Outside the distillery’s small spatial footprint, whisky and spirits companies have been selective in declaring CO2’s contribution to their total whisky business. The greatest amount of GHGE occurs outside the distillery. This problem is not the exclusive realm of distilling companies – all consumer goods have similar CO2 overhangs from packaging and transport to sales and marketing – nor is Scotland a laggard in conservation and sustainability, especially with energy. Scotland led the industrial revolution, pioneering new power sources: pit coal, then shale oil, deep-sea oil drilling, renewables in hydro, tide, wave, solar, wind and biofuels. However, contributing to whisky’s GHGE ledger are dry goods, transport, marketing and the malting of barley.
Malting: More than 50 per cent of Scotch barley (800,000 tonnes) is malted, expending energy on transport, germination and kilning. Cartage costs from farm to maltster and distillery represent 60 per cent of the malt cost, whereas kilning uses around 72 per cent of the malting energy. Age and plant type, energy source, malt specifications, and volumes are all variables for each malting facility. However, indicative numbers are that for every tonne of malt, 0.40 to 0.26 tonnes of CO2 are generated.
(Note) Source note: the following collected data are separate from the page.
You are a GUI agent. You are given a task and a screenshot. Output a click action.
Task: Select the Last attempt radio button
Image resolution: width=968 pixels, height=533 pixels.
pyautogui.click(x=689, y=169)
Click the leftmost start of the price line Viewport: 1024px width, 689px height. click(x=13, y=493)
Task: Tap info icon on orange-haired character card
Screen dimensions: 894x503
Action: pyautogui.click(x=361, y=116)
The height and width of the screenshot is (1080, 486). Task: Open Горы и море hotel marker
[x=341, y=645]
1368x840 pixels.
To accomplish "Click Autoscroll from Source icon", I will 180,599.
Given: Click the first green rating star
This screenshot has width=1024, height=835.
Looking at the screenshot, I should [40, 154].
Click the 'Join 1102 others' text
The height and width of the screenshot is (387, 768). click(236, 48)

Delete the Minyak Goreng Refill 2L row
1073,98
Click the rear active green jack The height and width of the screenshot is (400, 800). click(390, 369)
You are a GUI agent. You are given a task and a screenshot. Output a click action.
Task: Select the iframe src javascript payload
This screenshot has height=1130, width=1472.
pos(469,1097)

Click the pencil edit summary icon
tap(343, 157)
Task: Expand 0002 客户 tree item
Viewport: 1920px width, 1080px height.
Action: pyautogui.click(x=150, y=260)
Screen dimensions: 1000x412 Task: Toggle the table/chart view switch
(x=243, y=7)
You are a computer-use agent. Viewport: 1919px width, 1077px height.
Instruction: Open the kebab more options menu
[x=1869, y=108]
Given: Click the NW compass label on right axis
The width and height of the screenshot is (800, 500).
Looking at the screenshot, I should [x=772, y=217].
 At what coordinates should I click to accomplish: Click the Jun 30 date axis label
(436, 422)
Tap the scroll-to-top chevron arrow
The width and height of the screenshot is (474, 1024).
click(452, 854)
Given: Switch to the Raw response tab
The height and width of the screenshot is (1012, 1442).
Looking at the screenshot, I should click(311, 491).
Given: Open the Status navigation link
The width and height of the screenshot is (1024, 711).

Glass: Liquid whisky require bottles to take the product from a distillery through the global distribution chain to the consumer for consumption. Assiduous analysis by Dr Richard Smart in 2019 reported on the worldwide wine industry that 68 per cent of the GHGE is due to the wine bottle, the balance being 15 per cent for grape-growing and 17 per cent for wine-making. Where whisky lacks wine’s terroir, there are greater transporting demands for grain, higher manufacturing costs (malting, distilling), and usually weightier bottles, often a third heavier. Even cultivation benchmarks have a kilo of malt producing 0.56 to 1.3 kilos of CO2, compared to grapes at 0.4 kilos. A 2019 US study reported manufacturing a bottle of whisky produces 6.5 lbs or 3 kilos of CO2, with European studies calculating the glass bottle alone yields 1.0 to 1.5 kilos of CO2.
Transport and travel: The bulk of the components to manufacture whisky, such as grain and casks, necessitate regional or transnational movements before packaging and selling costs. Second-use cask wood imported from America or Europe is first logged, cut, trucked, coopered and sent to an originating bourbon distillery or wine bodega. Bottles, some made in different continents, are shipped before bottling, filled with whisky and trucked to port for international shipping, before train and truck from warehouses to the store or bar, then ultimately to the consumer. An often-overlooked and major contributor to GHGE is business travel. Medium to large distilleries exporting to overseas markets can rack up millions of air kilometres a year where a return premium economy flight, Heathrow to JFK, generates 3 metric tonnes of CO2. The hundreds or thousands of flights yearly for sales meetings, market and distributor reviews, conventions and whisky shows, ambassador events, executive conferences, supplier and purchasing visits, production assessments and media and marketing projects generate hundreds of tonnes of GHGE.
The glen might be getting greener. Now, CO2 reductions are sought beyond the distillery.